Sociology Doctoral Student Receives Federal Reserve Bank Fellowship to Explore Urbanization
The fellowship, sponsored by the American Economic Association and the Committee on the Status of Women in the Economics Profession (CSWEP), gives senior-level graduate students the opportunity to work alongside economists at FRB.
“The fellowship at the Federal Reserve Bank has helped me to take an interdisciplinary approach (to my research),” Greenidge said. “I have been in contact and connected to individuals in other fields of the social sciences and because of these contacts I have been able to merge the knowledge I have received into my work.”
Greenidge’s doctoral research focuses on the economic development of urban areas and the implications of gentrification and displacement on its residents.
“We need to create bold and preventative steps through careful research and policy implementation to help protect our most marginalized populations in order to preserve their presence in our cities,” he said. “I look to the City of Atlanta as the perfect laboratory and a model for other urban cities to make this a reality.”
Greenidge’s work with FRB is just one of the many ways he has immersed himself in the fabric of urban areas, particularly its people and development.
Before beginning his studies at Georgia State, Greenidge worked in a number of fields including the non-profit sector, government and education.
Greenidge is the founder and executive director of the National Black College Alliance, Inc. and also previously served as the president of the Boston Empowerment Zone.
It was those experiences that led him to pursue studies at Georgia State.
“I kind of hit a career plateau,” he said. “After 20 years of rich work experience, I decided that I’d go back to school. And when looking at schools, I always remembered that Georgia State was a university that was really growing in the 90’s while I was studying at Morehouse College. I was attracted to Georgia State’s commitment to a large diverse population of students.
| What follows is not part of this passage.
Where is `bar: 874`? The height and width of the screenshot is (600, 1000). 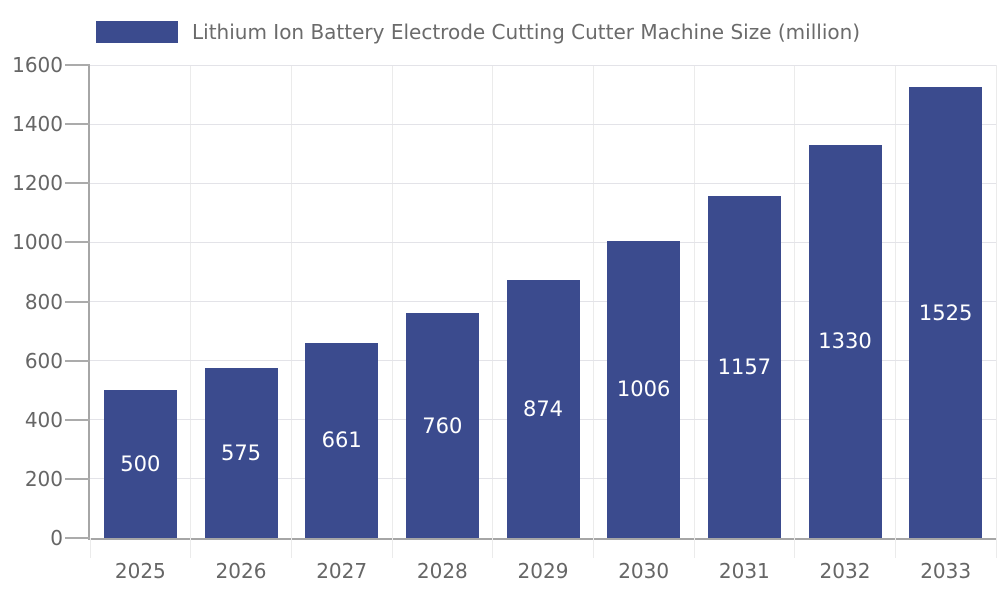 bar: 874 is located at coordinates (543, 408).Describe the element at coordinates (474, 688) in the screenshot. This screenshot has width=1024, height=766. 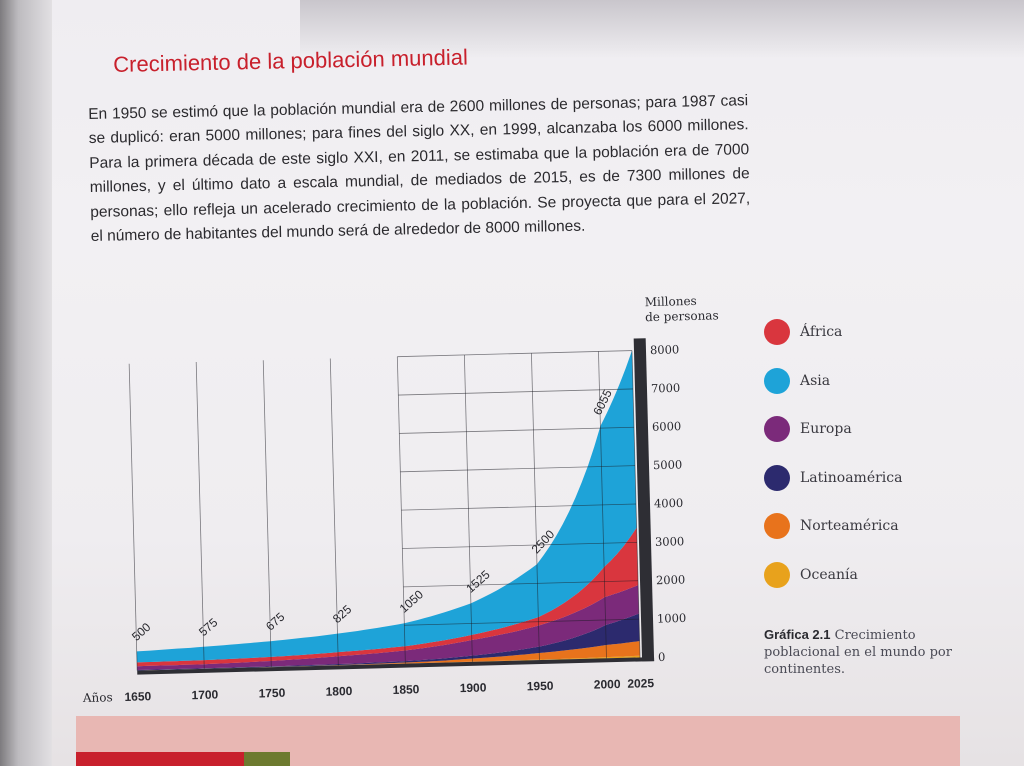
I see `x-tick-label: 1900` at that location.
Its culture aligned with my area of research.”
Since his arrival at Georgia State in 2013, Greenidge has soaked in all the university has to offer, particularly the university’s study abroad programs. Greenidge has traveled to Brazil and South Africa through Georgia State’s BRICS (Brazil, Russia, India, China and South Africa) Initiative.
“I studied abroad in two of the BRICS countries,” he laughed. “I have three more to go.”
Greenidge is also the founder and president of the Greatest MINDS Society at Georgia State.
The mission of the organization is to promote scholarship, excellence, leadership and high achievement among African-American and minority graduate and undergraduate student populations on campus. In April, Greatest MINDS received the award for Outstanding Large-Scale Campus Program for its conference, Symposium on Race, Urban Culture and Campus Diversity, at the 2016 Royal Flame Awards.
The three-day symposium explored urban life, homelessness, gentrification, race relations and socioeconomic class in society and was attended by more than 500 students.
As for Greenidge’s post-doctoral plans, he’s keeping his options open but wherever he lands he hopes to continue to connect his research to help all people, particularly urban marginalized populations.
“It is about developing an inclusive economy where everyone regardless of race, gender or socio-economic background gets an opportunity to participate,” he said.